Leading up to the removal of content, YouTube provides a warning and a three-strike process. Adler said the site took action based on the videos uploaded.  

Pichai alluded to YouTube increasing visibility for authoritative content from sites known to be more reliable and accurate -- and suppressing videos that have been shown to violate policies. “We reduce the spread,” he said. “We don’t recommend or promote content that we think violates [policies]. … The internet as a whole, I think, needs to come to terms with what information can spread.”

Pichai calls himself a technology optimist. He noted how the U.S. managed to achieve “the fastest development of vaccines in human history. No expert would have predicted that we would have multiple vaccines in this short a time. That validates to me the process of technology.”

Google has been accused by dozens of jurisdictions across the U.S. and overseas of anti-competitive practices, in areas ranging from search to ad tech and shopping-comparison products. Adler asked Pichai to explain, in his view, why so many governments and regulators are wrong.
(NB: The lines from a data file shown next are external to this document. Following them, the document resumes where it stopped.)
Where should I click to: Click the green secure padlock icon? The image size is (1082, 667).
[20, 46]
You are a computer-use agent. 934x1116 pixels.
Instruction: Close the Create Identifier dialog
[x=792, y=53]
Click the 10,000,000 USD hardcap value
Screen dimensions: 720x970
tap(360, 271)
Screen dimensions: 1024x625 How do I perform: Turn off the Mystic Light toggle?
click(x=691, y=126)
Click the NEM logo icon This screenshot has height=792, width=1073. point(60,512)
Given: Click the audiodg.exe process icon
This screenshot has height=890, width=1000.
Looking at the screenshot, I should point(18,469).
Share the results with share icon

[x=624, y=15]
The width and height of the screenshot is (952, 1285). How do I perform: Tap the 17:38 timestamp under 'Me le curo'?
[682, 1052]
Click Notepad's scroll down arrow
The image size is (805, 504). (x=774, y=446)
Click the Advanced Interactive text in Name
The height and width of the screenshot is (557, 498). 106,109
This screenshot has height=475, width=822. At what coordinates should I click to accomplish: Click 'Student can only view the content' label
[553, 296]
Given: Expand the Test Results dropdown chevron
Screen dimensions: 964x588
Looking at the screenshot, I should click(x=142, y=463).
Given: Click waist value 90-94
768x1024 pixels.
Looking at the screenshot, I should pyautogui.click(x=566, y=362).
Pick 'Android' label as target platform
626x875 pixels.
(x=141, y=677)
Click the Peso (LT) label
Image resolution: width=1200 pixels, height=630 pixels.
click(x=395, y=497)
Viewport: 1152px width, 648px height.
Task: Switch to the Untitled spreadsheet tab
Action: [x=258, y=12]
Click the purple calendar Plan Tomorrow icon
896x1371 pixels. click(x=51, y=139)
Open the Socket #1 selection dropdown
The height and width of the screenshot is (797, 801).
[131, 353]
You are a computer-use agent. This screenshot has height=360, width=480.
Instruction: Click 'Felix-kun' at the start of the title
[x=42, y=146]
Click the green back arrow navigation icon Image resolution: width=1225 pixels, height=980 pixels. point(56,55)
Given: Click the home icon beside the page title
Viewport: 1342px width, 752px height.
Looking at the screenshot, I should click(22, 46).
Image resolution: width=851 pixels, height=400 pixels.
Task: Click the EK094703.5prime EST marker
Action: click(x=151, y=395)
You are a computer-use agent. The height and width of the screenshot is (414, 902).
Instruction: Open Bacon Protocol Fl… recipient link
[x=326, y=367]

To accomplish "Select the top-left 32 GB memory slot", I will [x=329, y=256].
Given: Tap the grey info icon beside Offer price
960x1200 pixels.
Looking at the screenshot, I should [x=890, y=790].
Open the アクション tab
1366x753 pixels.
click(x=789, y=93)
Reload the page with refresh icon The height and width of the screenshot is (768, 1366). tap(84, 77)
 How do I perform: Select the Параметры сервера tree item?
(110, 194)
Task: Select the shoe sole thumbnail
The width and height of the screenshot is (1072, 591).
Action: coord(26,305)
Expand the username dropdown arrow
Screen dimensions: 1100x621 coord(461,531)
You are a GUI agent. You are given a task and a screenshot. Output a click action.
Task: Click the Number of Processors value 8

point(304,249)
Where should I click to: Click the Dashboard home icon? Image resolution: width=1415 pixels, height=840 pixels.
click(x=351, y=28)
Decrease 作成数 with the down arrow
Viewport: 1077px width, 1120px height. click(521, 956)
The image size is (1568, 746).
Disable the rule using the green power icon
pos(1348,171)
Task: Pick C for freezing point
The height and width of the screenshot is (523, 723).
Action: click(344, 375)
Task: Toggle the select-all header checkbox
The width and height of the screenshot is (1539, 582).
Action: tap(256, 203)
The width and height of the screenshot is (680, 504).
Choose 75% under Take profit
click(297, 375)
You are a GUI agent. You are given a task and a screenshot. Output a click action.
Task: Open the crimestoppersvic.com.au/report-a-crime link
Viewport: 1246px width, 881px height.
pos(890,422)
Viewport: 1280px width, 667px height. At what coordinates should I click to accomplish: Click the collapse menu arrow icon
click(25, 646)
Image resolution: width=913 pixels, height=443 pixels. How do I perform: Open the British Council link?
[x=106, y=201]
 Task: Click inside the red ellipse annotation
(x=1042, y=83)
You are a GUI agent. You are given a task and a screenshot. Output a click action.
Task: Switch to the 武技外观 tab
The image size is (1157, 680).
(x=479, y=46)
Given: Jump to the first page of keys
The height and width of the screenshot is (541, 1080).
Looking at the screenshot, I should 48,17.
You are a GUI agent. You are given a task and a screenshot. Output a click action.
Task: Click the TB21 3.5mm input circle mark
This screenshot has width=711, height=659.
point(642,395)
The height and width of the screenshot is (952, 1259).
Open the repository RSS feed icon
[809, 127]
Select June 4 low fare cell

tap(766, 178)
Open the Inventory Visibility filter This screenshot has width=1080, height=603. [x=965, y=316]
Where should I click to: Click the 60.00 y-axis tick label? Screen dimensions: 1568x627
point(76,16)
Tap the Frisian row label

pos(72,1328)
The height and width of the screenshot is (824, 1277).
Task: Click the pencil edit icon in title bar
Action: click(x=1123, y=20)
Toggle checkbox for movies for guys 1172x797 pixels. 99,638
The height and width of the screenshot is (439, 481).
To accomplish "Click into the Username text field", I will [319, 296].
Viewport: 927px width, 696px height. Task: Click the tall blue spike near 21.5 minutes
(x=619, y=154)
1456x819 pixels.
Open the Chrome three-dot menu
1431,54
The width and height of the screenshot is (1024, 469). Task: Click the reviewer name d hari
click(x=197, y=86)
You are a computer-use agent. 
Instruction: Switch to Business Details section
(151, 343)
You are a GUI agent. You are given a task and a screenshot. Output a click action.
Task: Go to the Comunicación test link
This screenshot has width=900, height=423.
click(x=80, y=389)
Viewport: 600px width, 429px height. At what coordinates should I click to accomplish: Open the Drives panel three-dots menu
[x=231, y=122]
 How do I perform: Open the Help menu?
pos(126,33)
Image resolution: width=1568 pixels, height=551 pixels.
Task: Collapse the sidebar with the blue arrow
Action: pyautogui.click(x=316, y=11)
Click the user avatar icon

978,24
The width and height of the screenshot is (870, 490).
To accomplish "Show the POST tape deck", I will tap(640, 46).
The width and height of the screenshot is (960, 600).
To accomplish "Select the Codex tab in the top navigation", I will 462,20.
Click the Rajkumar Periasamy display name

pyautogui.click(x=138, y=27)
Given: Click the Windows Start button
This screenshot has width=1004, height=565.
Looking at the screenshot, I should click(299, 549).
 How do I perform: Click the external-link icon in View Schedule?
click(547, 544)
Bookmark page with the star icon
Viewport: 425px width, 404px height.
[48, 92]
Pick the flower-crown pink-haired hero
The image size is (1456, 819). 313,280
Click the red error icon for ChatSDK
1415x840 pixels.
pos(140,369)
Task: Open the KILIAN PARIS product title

“With scale comes scrutiny,” Pichai said. “There are areas where we are ahead and others where we are behind.”

Apple has helped Google scale in search. Reports suggest that Google pays Apple as much as $12 billion per year to make the search engine the default on Apple devices.

Still, Pichai said Google is one of the biggest spenders in research and development. The company spends “tens of billions of dollars” to stay ahead and innovate. “We’re open to regulations that make sense,” he said. “We just need to know the rules of the road. … If we need to make changes we will.”

Adler also asked Pichai about his thoughts on Section 230 of the Communications Decency Act, in terms of how to protect free speech and fight misinformation. While some believe it provides too much protection to platforms, Pichai says he has never seen something so foundational, yet so misunderstood.

Many believe the Act only applies to a few companies. Section 230 applies to user-generated content across all internet sites, from someone putting up a website to publisher sites.

“The most misunderstood part in Section 230 is what protects freedom of speech, but you also need the ability to take action against harmful content, such as those that incite violence,” Adler said. “Section 230 is what gives platforms certain anonymity to act in new and emerging areas to do what they need to do to protect users and preserve freedom of speech."